Dataset entries:
+++

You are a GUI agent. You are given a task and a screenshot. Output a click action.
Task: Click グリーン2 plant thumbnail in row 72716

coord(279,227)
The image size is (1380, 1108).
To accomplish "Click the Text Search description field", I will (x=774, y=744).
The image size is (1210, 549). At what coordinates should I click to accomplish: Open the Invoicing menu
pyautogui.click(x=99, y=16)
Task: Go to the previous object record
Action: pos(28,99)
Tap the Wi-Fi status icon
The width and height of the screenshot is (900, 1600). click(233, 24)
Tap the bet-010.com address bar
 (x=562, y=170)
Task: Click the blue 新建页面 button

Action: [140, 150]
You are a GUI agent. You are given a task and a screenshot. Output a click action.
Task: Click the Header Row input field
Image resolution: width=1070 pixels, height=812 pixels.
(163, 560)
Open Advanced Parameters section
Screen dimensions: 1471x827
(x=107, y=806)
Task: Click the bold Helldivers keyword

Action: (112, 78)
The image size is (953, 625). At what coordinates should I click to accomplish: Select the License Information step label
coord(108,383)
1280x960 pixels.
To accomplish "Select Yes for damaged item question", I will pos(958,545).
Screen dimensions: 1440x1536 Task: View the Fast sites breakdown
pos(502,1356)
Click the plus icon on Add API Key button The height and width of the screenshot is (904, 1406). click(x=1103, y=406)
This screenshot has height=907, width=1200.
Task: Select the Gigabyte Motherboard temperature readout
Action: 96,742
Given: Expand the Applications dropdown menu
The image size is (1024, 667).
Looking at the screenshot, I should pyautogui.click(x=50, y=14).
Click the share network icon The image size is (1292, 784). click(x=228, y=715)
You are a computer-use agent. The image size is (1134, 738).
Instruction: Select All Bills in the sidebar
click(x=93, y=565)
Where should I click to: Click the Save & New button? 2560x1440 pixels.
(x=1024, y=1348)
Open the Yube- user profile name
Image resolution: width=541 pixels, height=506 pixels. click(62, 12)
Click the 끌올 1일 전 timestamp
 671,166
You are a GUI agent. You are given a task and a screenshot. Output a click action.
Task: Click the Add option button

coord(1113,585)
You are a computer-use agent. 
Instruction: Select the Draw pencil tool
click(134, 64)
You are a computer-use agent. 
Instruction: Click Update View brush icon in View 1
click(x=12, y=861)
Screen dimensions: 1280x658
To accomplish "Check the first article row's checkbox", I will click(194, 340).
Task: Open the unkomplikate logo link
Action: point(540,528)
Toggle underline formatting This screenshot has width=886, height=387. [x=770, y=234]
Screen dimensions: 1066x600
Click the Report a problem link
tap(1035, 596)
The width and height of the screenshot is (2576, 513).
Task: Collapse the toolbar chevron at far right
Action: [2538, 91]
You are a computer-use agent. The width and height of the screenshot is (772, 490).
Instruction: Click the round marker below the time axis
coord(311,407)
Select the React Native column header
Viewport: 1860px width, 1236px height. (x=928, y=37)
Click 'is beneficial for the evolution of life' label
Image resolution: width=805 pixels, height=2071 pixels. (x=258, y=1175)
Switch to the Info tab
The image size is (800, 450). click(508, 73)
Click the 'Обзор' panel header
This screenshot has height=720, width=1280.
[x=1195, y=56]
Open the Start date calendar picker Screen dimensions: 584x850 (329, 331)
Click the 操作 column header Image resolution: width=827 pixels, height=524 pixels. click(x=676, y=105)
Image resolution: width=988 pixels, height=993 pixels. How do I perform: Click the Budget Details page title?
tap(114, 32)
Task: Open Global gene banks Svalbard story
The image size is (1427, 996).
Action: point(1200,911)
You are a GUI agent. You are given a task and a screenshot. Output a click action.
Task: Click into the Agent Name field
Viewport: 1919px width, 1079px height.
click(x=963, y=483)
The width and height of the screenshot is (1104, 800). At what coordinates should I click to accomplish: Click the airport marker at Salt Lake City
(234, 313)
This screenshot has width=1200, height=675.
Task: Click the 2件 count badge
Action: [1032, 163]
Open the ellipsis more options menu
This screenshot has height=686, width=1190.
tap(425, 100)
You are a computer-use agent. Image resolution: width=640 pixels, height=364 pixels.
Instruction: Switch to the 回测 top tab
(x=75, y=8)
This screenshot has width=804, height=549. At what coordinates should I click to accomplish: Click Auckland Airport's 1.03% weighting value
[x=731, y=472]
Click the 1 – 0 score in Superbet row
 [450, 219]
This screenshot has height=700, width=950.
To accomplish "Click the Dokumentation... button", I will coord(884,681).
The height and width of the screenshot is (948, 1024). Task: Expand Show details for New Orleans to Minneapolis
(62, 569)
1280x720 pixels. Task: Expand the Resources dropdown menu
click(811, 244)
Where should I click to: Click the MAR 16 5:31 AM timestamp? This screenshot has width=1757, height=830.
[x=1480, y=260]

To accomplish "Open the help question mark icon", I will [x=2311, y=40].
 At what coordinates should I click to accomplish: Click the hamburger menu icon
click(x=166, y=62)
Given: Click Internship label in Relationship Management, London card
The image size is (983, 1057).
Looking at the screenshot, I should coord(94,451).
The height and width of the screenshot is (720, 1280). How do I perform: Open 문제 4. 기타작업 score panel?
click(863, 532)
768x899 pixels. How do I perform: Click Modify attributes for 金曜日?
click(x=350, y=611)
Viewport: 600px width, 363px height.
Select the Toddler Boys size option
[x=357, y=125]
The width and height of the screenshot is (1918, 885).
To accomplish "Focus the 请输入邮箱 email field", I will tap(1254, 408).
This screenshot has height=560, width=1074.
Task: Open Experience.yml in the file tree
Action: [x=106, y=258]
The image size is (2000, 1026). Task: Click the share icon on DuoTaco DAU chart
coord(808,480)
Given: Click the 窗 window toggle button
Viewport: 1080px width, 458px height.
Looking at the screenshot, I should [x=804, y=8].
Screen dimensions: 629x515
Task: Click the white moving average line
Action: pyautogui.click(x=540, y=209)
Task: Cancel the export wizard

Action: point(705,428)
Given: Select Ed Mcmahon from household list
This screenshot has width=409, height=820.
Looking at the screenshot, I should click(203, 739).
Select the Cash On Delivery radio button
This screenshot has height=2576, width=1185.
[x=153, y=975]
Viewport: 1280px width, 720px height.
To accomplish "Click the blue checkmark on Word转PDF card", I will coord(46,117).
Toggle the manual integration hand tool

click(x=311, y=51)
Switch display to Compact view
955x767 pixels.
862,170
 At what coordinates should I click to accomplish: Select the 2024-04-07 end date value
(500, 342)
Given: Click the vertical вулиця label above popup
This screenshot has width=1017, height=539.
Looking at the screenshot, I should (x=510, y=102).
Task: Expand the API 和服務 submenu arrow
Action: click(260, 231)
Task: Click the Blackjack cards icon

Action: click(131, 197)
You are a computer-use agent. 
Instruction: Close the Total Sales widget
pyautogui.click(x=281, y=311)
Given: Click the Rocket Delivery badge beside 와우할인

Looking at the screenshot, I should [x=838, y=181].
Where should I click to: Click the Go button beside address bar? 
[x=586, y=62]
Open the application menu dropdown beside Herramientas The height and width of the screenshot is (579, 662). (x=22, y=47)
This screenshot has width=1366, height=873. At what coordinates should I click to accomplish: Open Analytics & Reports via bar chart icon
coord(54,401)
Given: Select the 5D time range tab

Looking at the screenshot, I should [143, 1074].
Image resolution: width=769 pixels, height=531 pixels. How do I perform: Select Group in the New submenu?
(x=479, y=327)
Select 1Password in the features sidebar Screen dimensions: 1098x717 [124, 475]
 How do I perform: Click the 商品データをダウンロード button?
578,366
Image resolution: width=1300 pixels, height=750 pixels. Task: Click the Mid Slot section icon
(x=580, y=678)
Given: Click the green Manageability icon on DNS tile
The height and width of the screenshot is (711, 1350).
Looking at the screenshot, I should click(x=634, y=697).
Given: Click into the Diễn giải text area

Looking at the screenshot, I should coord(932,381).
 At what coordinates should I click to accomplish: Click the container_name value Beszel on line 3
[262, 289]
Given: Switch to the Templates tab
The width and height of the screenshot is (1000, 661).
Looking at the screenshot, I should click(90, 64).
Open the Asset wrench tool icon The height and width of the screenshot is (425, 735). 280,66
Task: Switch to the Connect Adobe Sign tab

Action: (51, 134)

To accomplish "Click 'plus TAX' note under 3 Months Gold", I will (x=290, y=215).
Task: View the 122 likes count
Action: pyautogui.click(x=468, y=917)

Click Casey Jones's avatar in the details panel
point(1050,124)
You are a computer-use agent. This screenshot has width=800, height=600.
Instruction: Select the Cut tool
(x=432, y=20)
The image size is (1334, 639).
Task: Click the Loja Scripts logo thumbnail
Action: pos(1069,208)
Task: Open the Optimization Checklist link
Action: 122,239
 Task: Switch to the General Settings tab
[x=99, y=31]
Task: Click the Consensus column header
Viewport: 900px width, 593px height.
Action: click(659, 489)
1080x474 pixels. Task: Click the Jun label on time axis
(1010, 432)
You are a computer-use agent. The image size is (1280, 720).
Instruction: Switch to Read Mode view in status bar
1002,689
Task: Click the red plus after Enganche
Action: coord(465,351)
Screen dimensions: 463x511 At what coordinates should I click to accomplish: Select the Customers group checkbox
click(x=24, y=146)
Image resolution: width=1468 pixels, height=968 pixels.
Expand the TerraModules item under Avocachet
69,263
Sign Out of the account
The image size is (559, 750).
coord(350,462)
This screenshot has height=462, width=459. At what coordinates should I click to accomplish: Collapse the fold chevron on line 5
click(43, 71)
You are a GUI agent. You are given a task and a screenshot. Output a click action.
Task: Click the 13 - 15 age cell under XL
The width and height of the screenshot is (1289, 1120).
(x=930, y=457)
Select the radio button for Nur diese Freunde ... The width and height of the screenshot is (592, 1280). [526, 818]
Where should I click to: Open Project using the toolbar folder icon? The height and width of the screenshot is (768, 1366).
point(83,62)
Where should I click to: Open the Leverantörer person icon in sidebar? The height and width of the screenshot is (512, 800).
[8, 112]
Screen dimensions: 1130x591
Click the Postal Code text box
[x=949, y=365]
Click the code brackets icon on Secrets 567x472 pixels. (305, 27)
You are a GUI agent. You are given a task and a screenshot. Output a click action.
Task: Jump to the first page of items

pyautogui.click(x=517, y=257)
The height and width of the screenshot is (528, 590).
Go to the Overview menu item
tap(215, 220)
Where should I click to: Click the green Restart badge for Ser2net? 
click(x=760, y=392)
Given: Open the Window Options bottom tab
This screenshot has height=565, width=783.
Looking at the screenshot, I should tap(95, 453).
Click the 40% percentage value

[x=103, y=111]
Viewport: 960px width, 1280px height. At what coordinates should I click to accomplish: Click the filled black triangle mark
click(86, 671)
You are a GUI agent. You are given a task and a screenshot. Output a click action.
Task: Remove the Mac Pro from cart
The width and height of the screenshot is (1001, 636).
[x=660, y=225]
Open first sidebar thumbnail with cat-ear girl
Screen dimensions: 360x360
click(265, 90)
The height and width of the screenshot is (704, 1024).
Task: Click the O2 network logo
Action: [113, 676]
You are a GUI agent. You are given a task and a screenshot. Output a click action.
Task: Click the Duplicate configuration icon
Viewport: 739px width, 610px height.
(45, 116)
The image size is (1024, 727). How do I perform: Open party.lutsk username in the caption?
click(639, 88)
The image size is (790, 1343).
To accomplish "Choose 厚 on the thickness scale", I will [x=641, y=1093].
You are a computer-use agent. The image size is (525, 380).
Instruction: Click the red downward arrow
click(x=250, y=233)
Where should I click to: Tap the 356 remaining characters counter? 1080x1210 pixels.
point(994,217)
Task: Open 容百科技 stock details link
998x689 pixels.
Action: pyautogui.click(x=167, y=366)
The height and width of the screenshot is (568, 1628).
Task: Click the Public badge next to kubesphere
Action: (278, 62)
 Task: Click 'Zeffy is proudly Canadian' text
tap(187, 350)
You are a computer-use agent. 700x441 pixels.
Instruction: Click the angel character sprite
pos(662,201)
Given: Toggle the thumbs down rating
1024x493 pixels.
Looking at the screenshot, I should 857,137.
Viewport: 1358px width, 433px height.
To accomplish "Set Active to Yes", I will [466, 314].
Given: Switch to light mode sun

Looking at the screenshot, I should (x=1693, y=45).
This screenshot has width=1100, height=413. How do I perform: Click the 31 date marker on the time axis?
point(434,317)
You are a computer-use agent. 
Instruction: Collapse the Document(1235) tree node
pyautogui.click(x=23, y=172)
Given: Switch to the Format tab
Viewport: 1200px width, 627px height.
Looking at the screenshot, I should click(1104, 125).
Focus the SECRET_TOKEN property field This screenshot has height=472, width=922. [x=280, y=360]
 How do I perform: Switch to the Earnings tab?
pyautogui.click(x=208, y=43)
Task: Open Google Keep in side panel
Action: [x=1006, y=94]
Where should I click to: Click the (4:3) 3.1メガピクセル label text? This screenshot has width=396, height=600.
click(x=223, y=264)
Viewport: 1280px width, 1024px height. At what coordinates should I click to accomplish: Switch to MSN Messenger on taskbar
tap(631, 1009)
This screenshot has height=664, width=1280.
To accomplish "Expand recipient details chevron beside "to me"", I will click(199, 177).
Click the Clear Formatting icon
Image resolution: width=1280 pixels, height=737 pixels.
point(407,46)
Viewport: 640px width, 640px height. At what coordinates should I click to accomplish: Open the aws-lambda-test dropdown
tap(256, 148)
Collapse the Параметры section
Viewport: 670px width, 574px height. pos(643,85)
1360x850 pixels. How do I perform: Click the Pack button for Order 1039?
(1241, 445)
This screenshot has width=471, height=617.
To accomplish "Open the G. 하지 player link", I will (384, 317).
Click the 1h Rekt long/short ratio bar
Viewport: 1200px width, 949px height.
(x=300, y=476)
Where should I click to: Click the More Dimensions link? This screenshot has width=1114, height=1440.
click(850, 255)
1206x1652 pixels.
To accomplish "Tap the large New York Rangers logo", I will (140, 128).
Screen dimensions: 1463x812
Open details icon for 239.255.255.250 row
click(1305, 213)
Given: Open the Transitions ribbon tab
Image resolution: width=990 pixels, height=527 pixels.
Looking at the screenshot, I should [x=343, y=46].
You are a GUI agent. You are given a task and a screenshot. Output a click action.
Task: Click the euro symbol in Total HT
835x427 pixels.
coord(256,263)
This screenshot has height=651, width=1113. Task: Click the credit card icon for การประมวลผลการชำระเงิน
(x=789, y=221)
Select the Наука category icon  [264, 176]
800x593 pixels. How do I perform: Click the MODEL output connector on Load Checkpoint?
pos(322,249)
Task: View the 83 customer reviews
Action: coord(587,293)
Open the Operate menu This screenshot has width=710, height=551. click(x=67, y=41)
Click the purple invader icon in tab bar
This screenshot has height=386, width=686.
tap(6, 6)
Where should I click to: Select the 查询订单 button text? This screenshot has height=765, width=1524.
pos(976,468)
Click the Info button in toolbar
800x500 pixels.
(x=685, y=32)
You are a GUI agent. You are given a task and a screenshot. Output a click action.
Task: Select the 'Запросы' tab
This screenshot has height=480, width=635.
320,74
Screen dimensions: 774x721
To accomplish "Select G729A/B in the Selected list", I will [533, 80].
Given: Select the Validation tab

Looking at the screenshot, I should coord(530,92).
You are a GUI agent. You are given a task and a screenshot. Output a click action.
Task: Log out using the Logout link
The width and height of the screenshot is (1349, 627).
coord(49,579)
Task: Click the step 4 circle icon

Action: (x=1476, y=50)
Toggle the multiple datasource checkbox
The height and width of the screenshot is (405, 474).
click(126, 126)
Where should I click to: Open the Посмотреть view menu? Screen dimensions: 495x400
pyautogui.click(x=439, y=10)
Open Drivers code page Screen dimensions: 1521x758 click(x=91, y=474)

+++

Exercise objective:
Go over the data above and copy every line that has the word "from" in it.

Written answer:
Given: Select Ed Mcmahon from household list
Task: Remove the Mac Pro from cart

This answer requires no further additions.